Compaiono testi ancora più lapidari, dotati di refrain e qualche rima che sottendono uno schema di precise intonazioni.
La cifra autoriale rimane ben riconoscibile, nonostante sia evidente che si tratti di una tipologia di testi diversi da quelli più strettamente poetici.
Il territorio, la periferia della Capitale, gli amori vissuti e consumati in un mondo meccanicizzato in cui la natura compare per contrasto, come contraltare e via di fuga: “Nascere ancora, e ancora/buca di terra sfondo di cielo/candido come latte d’agnello//nascere ancora, e ancora/periferia sfondo di cielo/candido come carne d’agnello/nascere ancora e ancora” (brano dedicato, non a caso, a Pasolini).
Laconica e drammatica è la parola cantata, non lesina la crudezza del quotidiano: “Ucciderai una famiglia/nel supermarket sotto casa/Ma i tuoi bambini no/no non andranno via/inginocchiati ai piedi tuoi ti scatteran le foto//Che bel paese sai di fronte alla tv/dal dì alla sera sai di fronte alla tv”.
La riflessione civile si unisce a quella storica – e come potrebbero ragionevolmente separarsi? – così che la canzone diventa incontro sincretico tra la percezione del tempo privato e di quello collettivo: “Il carbone delle prime macchine a vapore/nuovo il dinamismo elementare/dei corpi ferrosi il rumore e il suo possesso/la proprietà del suono – conato”.

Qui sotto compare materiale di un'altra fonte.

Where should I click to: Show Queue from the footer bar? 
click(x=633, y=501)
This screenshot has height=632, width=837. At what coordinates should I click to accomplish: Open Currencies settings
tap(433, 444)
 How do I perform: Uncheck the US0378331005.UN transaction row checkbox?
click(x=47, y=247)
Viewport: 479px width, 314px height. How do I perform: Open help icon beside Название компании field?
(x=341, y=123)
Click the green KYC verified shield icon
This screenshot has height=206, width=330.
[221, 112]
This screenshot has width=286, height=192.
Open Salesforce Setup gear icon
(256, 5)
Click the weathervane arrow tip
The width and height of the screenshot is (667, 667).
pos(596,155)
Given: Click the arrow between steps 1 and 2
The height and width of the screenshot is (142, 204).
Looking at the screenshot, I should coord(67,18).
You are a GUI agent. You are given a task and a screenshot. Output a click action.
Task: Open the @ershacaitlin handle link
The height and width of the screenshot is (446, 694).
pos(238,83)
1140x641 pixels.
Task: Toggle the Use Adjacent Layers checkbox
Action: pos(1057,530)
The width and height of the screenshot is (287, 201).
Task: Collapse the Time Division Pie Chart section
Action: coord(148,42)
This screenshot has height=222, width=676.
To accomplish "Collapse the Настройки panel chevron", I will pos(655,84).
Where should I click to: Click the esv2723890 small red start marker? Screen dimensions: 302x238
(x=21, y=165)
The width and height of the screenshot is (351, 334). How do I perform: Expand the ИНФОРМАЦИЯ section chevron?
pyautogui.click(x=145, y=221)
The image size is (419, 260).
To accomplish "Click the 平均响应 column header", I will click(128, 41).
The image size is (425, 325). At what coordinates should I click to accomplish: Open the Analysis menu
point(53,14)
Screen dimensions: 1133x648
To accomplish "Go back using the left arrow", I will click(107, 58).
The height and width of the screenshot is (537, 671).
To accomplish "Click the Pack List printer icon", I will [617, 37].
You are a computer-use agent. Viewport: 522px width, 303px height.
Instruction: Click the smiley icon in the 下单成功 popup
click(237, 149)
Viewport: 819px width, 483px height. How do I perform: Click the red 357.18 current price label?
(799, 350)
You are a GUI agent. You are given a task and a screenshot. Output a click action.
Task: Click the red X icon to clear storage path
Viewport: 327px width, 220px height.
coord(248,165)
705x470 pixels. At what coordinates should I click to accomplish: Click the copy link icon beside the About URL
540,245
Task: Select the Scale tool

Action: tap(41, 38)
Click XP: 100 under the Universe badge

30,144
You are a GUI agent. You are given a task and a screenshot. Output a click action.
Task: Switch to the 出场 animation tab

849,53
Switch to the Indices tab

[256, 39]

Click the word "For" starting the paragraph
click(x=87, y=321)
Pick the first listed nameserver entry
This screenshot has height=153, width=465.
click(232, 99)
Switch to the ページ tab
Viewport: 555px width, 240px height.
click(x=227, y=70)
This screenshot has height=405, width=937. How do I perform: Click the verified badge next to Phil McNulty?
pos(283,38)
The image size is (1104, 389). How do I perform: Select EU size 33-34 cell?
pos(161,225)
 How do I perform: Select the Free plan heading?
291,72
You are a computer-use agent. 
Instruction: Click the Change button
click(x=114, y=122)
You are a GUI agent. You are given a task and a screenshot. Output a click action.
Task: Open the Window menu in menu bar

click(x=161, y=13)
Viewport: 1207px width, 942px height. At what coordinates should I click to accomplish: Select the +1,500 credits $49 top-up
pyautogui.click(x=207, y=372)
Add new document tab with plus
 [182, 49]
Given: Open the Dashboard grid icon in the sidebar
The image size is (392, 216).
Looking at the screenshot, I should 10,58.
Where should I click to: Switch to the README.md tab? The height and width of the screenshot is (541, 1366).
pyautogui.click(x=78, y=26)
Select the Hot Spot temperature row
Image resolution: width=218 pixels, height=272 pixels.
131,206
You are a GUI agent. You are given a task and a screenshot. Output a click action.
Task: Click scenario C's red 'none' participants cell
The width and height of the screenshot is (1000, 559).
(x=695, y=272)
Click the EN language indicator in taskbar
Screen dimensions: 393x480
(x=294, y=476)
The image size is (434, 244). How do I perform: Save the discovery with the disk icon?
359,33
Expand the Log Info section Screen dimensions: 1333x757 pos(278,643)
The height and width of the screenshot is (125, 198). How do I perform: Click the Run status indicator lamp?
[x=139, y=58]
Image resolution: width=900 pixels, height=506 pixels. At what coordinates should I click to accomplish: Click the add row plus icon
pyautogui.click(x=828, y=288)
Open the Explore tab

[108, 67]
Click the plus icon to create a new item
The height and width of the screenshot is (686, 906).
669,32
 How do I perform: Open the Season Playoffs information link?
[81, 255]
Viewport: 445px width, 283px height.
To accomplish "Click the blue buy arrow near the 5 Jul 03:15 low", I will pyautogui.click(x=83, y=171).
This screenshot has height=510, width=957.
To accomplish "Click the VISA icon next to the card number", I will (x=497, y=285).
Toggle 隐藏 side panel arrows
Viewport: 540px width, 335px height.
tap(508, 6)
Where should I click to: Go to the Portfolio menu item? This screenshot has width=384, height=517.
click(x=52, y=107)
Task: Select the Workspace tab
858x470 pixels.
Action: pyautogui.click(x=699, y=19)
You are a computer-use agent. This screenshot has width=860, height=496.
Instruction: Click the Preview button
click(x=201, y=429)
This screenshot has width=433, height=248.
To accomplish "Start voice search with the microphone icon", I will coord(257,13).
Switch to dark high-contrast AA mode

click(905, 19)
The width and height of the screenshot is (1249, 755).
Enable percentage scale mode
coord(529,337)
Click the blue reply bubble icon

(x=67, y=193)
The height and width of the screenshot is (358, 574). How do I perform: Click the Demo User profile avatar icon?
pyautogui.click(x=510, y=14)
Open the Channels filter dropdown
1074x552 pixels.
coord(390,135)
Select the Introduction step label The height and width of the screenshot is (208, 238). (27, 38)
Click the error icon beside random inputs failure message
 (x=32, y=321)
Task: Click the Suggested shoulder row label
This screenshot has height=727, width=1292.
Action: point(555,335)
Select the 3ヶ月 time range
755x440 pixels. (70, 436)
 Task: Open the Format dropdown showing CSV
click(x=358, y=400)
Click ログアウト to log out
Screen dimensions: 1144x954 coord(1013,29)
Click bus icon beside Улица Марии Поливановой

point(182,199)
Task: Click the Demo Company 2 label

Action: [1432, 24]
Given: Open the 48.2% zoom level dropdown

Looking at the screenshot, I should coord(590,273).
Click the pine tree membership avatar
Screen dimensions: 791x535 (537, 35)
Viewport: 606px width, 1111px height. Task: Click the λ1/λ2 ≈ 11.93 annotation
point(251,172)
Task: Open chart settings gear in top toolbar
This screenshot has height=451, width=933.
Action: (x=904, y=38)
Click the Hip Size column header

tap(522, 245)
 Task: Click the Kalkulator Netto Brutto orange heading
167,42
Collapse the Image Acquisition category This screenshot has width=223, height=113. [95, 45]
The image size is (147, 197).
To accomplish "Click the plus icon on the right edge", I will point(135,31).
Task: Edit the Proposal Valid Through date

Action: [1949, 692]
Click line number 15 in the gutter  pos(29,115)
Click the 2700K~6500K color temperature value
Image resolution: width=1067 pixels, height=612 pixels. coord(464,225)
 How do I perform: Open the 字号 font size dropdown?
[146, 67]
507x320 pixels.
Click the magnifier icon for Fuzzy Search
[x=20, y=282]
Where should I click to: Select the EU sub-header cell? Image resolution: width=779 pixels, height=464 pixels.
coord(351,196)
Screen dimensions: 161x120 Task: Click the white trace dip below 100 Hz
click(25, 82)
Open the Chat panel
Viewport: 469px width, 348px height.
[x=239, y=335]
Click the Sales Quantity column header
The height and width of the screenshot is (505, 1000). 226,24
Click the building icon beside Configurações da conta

Quest’opera dalla struttura binaria propone due tipi di scrittura che mostrano non solo la loro sinergia ma, anche, le loro similitudini, attraverso l’assetto di forme libere che trovano nel suono la loro impalcatura scenica ma, nell’eco interiore, continuano a propagarsi oltre il tempo della lettura e dell’ascolto, in quel mare impossibile, ubicato ovunque se ne abbia desiderio e bisogno, che è la poesia.
Gisella Blanco
I giochi di parole non sempre formano una poesia
Anzi, spesso rimangono solo giochi,
avvinghiati fino all’ultimo secondo alle parole
finite le quali, finisce il gioco e addio pure alla poesia.
Mentre la poesia dovrebbe pur vivere
senza il gioco e rimanere nel mondo
anche senza le parole.
Il cucchiaino e la matita
Ora tu mi vedi così disteso e immobile
ma ne ho girate di cose dolci e amare
mescolando umori digeribili.
Mentre tu scrivevi il mondo
testarda fino all’ultimo centimetro, ignara
che il tuo tratto era cancellabile.
Com’è cupa l’aria
Com’è cupa.
Ed io mi arrangio
mi accartoccio, mi adeguo
divento animale sociale, muoio.
Tutto in me si lacera
aperto da fiocchi di neve.
L’aria sgozza lo spillo.
Le povere anime senza ritorno guardano il fiume respirando attraverso canne sottili e fragili al vento
I cieli di Pietralata
A Pietralata i cieli scoppiano di salute
l’annus horribilis volge al termine
abbandoniamo le cortecce
la noce di cristallo è viva e salva
un grazie di cuore a chi ha protetto e amato.